中央型肺癌约占所有肺癌病例的50%~60%
中央型肺癌源于主支气管或肺叶支气管,解剖位置较为深在,早期常无明显临床症状。计算机断层扫描(CT)检查是发现和诊断此类病变最关键的影像学手段。在CT影像上,中央型肺癌呈现出典型的肺门肿块、支气管管腔狭窄、阻塞性肺炎及血管侵犯等特征。这些征象不仅有助于定性诊断,还能提供关于肿瘤侵犯范围的分期信息,对于临床制定手术或放化疗方案具有决定性意义。
一、肿瘤直接征象
1. 肺门肿块与密度特征
肺门区域的肿块是中央型肺癌最直接、最常见的表现。这些肿块通常起源于支气管壁并向腔内及腔外生长。

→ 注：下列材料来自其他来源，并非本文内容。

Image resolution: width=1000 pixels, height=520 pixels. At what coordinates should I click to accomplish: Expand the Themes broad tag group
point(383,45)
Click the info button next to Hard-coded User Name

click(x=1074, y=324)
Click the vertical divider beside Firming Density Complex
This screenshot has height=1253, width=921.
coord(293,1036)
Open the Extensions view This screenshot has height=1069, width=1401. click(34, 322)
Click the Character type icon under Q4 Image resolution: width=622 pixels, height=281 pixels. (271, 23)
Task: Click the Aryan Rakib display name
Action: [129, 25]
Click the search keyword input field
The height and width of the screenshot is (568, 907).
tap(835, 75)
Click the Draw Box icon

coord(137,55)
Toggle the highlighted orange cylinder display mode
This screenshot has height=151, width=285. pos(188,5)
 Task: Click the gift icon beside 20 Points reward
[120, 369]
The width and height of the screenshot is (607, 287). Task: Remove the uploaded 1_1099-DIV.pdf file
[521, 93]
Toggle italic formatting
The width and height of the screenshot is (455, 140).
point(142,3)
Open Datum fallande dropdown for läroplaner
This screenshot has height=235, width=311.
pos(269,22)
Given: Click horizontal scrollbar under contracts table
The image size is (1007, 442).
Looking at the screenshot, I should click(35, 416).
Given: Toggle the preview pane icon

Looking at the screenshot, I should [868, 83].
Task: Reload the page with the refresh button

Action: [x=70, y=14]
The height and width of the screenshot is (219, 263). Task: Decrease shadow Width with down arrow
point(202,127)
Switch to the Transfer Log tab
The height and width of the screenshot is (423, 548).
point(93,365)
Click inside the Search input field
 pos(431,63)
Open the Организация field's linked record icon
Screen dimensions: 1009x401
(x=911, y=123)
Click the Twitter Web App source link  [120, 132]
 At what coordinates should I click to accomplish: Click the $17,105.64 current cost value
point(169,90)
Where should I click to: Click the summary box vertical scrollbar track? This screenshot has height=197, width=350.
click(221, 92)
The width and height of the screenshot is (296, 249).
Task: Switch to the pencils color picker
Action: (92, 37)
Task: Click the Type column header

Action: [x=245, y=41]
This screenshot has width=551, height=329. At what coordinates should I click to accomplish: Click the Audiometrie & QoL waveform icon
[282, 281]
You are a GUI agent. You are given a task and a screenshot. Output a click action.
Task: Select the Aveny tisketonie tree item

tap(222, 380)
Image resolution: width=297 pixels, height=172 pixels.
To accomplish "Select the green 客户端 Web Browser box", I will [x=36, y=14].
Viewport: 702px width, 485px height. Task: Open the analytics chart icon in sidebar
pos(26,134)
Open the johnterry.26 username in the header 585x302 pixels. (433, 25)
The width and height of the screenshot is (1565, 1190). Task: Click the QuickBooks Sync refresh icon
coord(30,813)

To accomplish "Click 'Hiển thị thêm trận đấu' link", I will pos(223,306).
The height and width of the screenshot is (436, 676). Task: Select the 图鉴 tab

| 特征描述 | 实性肿瘤表现 | 磨玻璃影表现 |
|---|---|---|
| 密度值 | 高密度,CT值通常大于30HU | 等密度或稍高密度,CT值接近肺实质 |
| 边缘形态 | 界限清楚或不清楚,常伴有分叶征 | 边缘可有毛刺,边界常不如实性清晰 |
| 强化特征 | 增强扫描后通常呈现明显不均匀强化 | 实性成分往往也有强化,增强幅度可能低于实性部分 |
| 临床意义 | 提示肿瘤体积较大,代谢活跃 | 多见于肿瘤早期或周围有较多炎性渗出,需警惕侵袭性 |
2. 支气管管腔改变
肿瘤向支气管腔内生长会导致管腔狭窄,这是判断病变位置和性质的重要线索。
| 狭窄类型 | 形态学特征 | CT表现与图像特征 | 诊断提示 |
|---|---|---|---|
| 偏心性狭窄 | 狭窄不规则,管壁增厚,表面呈喷溅状 | 管腔向一侧凸起,边缘不整齐,支气管不规则充盈缺损 | 多为恶性肿瘤,常伴有阻塞性肺炎或肺不张 |
| 中心性狭窄 | 管腔向中心对称性收缩,管壁僵硬 | 狭窄呈圆桶状或对称性狭窄,管腔边缘光滑 | 常见于良性病变(如硬化性血管瘤)或晚期肿瘤管腔闭塞 |
二、支气管侵犯与阻塞后果
3. 阻塞性肺炎与肺不张
当中央型肺癌堵塞支气管后,远端肺组织通气功能丧失,进而引发一系列继发性改变。根据阻塞部位和时间的不同,CT会显示不同的影像学改变。
| 病理类型 | 发病机制 | CT影像表现 | 病程演变特征 |
|---|---|---|---|
| 阻塞性肺炎 | 炎性分泌物引流不畅,细菌感染 | 片状高密度影,边缘模糊,常沿支气管分布 | 治疗后炎症吸收较快,可反复出现 |
| 阻塞性肺不张 | 完全闭塞导致远端肺泡塌陷、含气量减少 | 肺组织体积明显缩小,叶间裂移位,纵隔向患侧移位 | 发病急骤,体积缩小程度与阻塞平面一致 |
4. 血管受累征象
肺癌细胞极易侵入管壁外的肺静脉和肺动脉。在CT增强扫描中,可以观察到血管形态的改变,这对于判断肺癌能否进行手术切除至关重要。
三、间接征象与远处征象
5. 淋巴结转移表现
中央型肺癌最易发生肺门淋巴结和纵隔淋巴结转移。在CT上,肿大的淋巴结通常具有以下特征。
| 淋巴结部位 | 形态学特征 | 增强CT表现 | 诊断标准(除外反应性增生) |
|---|---|---|---|
| 肺门淋巴结 | 簇状聚集,融合成团,边缘不规则 | 增强后呈不均匀强化,中心可出现坏死灶 | 直径大于10mm,或者短径大于8mm且有融合 |
| 纵隔淋巴结 | 沿血管束排列,血管后方淋巴结肿大 | 常见中心低强化、边缘环状强化或实性强化 | 纵隔内淋巴结短径大于10mm |
中央型肺癌的CT影像学表现具有高度的特异性与多样性。通过观察肺门部位的实性肿块、支气管管腔的偏心性狭窄或充盈缺损,结合阻塞性肺炎和肺不张的间接征象,并关注血管及淋巴结的受累情况,影像医生能够为临床提供极其重要的诊断依据,从而实现早发现、早诊断、早治疗。